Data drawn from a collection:
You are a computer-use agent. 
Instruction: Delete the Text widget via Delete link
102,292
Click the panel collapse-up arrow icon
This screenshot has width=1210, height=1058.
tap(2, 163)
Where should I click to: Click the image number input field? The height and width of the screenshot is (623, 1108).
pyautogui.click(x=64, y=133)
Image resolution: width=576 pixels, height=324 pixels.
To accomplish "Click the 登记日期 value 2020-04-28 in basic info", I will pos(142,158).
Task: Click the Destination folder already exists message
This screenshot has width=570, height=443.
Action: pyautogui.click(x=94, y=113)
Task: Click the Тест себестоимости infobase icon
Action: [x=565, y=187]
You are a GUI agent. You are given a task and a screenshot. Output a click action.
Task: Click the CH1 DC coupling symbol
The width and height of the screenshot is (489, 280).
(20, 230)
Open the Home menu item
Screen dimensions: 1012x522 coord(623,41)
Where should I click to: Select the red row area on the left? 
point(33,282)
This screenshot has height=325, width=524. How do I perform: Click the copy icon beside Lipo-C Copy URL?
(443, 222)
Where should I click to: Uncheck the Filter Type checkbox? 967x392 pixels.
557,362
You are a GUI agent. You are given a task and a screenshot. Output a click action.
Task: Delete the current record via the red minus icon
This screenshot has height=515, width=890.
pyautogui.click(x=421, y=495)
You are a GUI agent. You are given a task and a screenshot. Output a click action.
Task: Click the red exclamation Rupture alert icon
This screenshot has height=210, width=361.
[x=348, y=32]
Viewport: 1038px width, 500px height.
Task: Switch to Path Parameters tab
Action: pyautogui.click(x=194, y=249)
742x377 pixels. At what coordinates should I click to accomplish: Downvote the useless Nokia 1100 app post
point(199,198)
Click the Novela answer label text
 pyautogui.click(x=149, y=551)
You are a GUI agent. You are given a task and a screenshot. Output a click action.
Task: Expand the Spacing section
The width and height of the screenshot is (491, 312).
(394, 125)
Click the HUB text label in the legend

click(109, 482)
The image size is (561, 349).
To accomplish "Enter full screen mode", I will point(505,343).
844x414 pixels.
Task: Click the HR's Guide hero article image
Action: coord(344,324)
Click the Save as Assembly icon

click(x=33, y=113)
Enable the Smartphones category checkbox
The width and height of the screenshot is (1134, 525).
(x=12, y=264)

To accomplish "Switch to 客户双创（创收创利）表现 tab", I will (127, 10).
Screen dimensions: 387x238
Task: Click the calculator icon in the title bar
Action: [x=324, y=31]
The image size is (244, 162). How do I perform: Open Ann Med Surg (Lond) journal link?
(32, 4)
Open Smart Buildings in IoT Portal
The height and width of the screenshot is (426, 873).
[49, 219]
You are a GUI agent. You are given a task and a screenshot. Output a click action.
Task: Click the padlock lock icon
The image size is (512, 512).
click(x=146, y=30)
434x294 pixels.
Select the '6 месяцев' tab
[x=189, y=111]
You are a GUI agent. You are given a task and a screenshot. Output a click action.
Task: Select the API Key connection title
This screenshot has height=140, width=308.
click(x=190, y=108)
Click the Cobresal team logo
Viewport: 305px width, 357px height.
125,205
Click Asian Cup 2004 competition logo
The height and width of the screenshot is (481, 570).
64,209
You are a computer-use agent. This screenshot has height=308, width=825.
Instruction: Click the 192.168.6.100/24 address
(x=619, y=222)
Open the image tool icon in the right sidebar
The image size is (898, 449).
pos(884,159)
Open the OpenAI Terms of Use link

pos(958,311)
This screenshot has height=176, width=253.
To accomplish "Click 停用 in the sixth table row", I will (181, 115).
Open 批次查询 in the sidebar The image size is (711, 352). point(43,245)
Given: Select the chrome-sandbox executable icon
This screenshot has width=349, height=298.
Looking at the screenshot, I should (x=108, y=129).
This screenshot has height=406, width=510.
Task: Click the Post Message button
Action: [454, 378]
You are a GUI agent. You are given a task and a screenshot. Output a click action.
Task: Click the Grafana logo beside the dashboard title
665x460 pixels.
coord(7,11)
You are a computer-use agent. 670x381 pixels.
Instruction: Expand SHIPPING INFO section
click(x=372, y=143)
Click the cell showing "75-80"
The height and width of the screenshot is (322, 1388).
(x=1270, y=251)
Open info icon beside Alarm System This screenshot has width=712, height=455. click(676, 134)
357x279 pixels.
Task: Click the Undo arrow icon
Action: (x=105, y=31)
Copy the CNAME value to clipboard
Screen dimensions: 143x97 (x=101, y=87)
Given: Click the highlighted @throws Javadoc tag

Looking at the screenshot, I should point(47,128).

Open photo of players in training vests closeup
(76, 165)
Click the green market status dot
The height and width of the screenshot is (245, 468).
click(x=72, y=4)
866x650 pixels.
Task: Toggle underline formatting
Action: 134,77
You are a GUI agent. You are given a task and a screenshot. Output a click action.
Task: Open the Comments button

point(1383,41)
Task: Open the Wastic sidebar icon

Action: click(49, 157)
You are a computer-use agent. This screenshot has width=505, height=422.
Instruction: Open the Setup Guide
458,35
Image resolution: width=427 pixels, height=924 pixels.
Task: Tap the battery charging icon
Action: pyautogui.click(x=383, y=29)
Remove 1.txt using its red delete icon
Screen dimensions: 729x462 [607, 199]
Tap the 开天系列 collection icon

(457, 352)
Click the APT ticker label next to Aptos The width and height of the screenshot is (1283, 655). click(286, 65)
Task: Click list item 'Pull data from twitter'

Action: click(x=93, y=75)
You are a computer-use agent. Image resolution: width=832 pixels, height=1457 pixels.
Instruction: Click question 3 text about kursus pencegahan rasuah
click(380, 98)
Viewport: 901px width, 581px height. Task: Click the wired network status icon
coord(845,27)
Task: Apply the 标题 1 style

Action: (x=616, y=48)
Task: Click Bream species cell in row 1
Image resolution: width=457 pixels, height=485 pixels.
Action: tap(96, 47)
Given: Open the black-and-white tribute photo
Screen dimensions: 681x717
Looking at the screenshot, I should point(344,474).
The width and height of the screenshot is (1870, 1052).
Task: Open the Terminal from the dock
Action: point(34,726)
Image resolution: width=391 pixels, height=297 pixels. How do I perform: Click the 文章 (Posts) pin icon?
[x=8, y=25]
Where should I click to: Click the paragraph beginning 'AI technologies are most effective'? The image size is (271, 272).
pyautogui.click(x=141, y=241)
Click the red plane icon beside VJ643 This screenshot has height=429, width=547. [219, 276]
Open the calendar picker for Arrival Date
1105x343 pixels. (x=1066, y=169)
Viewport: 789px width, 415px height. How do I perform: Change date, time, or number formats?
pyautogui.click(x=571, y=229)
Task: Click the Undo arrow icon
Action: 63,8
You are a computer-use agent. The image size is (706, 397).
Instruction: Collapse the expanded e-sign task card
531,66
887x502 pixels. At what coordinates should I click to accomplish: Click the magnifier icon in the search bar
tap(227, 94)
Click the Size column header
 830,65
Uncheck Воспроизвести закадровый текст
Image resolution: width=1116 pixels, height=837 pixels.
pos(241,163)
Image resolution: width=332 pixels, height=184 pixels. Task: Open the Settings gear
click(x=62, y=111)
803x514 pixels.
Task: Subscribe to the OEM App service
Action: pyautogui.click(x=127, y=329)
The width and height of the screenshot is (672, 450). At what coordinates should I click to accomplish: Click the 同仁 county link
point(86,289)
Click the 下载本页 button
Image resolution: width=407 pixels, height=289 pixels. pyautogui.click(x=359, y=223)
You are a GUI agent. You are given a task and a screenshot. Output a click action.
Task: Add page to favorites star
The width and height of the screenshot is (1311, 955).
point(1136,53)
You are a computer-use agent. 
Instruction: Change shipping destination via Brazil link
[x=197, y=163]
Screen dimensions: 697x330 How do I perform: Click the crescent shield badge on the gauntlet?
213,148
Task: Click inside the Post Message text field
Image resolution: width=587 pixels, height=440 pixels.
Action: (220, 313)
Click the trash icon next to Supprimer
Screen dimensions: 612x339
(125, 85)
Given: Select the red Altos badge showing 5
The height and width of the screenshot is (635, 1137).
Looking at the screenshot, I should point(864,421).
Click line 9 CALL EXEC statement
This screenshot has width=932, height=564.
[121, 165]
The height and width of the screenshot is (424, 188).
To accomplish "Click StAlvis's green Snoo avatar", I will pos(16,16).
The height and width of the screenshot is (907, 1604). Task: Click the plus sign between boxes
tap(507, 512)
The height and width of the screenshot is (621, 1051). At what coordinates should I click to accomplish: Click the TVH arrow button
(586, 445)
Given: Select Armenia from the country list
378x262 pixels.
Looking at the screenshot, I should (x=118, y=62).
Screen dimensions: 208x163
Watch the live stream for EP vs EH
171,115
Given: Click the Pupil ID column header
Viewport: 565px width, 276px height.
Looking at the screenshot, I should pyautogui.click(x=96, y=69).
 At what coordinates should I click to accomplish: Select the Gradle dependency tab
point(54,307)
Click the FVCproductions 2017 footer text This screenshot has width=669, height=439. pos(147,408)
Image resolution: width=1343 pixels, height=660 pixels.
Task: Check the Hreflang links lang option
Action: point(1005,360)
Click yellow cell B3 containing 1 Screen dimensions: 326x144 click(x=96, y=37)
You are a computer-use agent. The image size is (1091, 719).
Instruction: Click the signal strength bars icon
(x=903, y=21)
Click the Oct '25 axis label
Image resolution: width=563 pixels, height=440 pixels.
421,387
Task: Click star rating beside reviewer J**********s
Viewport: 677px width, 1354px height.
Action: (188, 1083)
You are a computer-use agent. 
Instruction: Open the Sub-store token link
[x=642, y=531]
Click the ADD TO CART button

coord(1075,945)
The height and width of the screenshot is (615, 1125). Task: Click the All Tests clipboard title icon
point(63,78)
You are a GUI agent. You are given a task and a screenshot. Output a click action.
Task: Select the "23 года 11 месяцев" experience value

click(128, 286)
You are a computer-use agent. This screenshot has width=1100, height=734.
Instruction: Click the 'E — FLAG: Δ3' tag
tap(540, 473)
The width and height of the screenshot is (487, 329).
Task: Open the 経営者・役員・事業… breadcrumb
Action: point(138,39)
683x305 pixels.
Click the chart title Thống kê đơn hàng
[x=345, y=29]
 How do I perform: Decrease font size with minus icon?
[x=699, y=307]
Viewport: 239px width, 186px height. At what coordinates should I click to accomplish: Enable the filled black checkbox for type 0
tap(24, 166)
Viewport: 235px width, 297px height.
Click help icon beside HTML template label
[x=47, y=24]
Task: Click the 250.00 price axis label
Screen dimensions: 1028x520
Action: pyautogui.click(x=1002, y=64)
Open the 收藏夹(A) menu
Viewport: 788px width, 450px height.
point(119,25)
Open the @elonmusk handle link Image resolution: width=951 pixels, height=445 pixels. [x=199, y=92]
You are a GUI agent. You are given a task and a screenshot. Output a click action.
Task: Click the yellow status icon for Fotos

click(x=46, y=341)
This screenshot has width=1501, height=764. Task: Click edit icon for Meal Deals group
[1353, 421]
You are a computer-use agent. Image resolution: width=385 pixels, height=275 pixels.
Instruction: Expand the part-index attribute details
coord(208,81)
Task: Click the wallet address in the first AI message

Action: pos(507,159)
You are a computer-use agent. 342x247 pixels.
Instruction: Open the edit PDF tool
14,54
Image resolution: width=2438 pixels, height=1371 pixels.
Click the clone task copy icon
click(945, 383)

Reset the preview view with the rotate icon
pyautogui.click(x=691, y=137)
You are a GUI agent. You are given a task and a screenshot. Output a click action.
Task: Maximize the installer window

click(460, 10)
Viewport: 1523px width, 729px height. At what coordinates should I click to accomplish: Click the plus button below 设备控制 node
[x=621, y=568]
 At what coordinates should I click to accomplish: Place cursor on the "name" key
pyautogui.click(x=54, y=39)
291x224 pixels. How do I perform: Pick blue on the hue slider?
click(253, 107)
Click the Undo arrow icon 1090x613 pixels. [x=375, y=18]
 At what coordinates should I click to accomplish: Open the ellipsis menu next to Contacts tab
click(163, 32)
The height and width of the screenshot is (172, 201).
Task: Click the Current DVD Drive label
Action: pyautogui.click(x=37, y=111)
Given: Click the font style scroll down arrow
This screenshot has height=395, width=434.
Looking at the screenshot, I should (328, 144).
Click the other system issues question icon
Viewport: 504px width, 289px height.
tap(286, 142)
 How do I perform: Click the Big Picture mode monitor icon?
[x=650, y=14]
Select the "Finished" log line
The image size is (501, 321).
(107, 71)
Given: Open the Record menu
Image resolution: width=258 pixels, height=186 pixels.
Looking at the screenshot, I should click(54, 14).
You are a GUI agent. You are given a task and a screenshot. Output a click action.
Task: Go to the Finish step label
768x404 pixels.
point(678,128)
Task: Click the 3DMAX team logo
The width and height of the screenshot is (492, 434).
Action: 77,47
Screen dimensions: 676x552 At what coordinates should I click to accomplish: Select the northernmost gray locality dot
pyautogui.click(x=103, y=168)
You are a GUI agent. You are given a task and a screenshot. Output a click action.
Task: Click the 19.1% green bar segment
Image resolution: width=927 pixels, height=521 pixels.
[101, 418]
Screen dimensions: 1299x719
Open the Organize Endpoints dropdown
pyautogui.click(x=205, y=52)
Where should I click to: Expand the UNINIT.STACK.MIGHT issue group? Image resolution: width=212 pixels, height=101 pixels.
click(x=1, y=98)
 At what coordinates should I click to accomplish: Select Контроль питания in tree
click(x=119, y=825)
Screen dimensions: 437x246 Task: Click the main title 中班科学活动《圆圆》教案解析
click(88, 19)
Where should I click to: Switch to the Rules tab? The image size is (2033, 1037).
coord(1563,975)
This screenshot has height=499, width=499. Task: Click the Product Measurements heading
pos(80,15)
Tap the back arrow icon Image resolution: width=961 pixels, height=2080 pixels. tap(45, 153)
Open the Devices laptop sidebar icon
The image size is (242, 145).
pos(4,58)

What is needed:
Reproduce the records word for word, starting at their first line and ending with the line that contains "I will pos(142,158).", including that line.

Solution to the exercise:
You are a computer-use agent. 
Instruction: Delete the Text widget via Delete link
102,292
Click the panel collapse-up arrow icon
This screenshot has width=1210, height=1058.
tap(2, 163)
Where should I click to: Click the image number input field? The height and width of the screenshot is (623, 1108).
pyautogui.click(x=64, y=133)
Image resolution: width=576 pixels, height=324 pixels.
To accomplish "Click the 登记日期 value 2020-04-28 in basic info", I will pos(142,158).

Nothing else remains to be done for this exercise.